Task item: In the forum post about cloning problems, rewrite the paragraph beginning "At the moment I'm having" as a short bulleted list that keeps its main facts.
**** Document extract ****
Blue Earth
New Member
No worries. You're not interrupting this amazing journal at all.
Damn! Why did you have to go and ask this now, of all times???
I may well have been talking shit. I'm not sure if I did solve the problem with bacteria- or if I solved it some other way.
At the moment I'm having a lot of cloning problems. I haven't got a single clone to root in nearly two months. I actually just two days ago gritted my teeth and ordered a commercial aeroponic cloner. I don't see why it would work better than the aeroponic cloner I once made, which didn't work for me at all. But maybe I can set it up in a different room which might potentially be free of whatever mysterious problem is plaguing me...(?)
I've been monitoring my temps closely the last week- they may have been too high. Barring that- I'm wondering if maybe the rainwater I'm using isn't sterile enough.
But I've been through many periods where I had perfect success with my clones. And this time of year rain is extremely plentiful and constantly fresh. Besides possible temperature fluctuations- my best guess currently is some sort of invisible root rot type outbreak - highly possible since my grow is hardly laboratory-clean.
Can you send me a link to that thread- in case I've unsubscribed from it or something. I've certainly done a ton of running around this issue and I did use various types of beneficial bacteria and fungi at times . Maybe we can figure something out.
Ok... Here it is: Clones rot before they root
Ill try to keep it simple.
**** Given entries ****
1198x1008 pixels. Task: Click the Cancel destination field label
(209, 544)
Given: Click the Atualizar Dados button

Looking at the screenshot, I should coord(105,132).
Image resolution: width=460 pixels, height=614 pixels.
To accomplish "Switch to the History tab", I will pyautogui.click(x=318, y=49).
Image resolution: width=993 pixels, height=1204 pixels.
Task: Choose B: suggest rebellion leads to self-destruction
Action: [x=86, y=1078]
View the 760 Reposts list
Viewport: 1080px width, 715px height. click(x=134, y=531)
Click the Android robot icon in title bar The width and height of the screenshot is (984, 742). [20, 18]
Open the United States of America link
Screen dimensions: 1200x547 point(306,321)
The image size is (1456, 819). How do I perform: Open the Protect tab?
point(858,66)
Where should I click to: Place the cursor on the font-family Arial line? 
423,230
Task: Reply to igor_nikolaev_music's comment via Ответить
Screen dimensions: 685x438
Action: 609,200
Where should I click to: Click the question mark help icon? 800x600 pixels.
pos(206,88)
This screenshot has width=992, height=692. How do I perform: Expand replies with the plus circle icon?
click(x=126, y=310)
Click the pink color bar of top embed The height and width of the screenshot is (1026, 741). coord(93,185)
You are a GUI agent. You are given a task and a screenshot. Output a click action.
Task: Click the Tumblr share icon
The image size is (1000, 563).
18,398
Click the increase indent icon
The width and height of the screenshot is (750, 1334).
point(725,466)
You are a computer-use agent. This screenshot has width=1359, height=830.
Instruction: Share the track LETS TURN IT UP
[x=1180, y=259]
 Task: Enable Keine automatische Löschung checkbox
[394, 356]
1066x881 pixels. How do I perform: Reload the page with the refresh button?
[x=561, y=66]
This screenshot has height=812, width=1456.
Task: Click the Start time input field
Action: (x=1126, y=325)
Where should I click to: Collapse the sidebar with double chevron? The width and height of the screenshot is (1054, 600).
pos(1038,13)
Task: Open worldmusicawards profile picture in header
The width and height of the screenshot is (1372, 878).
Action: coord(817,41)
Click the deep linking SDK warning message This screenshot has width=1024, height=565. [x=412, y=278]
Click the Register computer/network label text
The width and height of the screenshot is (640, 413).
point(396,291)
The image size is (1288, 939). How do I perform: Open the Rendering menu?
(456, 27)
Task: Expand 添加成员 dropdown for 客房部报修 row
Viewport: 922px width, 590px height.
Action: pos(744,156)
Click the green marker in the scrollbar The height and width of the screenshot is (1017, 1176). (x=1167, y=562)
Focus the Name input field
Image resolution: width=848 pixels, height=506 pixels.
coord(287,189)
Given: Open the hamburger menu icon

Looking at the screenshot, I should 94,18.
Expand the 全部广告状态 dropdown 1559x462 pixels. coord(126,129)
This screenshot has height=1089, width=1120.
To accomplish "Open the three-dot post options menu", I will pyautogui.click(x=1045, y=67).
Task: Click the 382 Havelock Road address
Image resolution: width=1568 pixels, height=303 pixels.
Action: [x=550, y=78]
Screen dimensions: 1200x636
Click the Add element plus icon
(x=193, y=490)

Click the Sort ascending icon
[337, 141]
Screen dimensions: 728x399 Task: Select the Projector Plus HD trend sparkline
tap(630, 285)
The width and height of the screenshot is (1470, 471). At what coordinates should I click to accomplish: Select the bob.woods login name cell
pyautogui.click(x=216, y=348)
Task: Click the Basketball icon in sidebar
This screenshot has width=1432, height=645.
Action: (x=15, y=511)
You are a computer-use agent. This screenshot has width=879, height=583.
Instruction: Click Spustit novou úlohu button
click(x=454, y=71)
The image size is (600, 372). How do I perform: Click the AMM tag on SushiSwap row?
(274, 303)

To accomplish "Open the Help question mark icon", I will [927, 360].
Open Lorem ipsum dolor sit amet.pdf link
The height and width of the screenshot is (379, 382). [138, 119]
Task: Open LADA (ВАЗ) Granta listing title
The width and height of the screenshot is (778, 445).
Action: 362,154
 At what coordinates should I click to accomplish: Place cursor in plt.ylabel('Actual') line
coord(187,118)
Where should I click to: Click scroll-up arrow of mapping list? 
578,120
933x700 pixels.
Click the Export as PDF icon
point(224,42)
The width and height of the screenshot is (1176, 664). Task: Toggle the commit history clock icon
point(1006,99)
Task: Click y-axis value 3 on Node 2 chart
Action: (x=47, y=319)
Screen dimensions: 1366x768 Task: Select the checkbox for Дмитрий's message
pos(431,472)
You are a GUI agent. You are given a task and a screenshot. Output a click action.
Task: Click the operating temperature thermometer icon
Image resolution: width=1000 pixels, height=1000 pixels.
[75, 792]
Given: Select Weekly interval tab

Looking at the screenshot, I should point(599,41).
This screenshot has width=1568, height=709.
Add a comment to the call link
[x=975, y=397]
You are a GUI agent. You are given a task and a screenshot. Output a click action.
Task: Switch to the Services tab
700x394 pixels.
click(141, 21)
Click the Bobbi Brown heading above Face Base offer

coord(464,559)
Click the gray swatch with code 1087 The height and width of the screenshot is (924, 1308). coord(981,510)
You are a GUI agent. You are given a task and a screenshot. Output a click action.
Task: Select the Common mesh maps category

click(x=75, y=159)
****
Response:
- No clone has rooted in nearly two months.
- Two days ago, the writer reluctantly ordered a commercial aeroponic cloner.
- The writer doubts it will work better than a homemade aeroponic cloner that never worked.
- It might be set up in a different room, which could be free of the unexplained problem.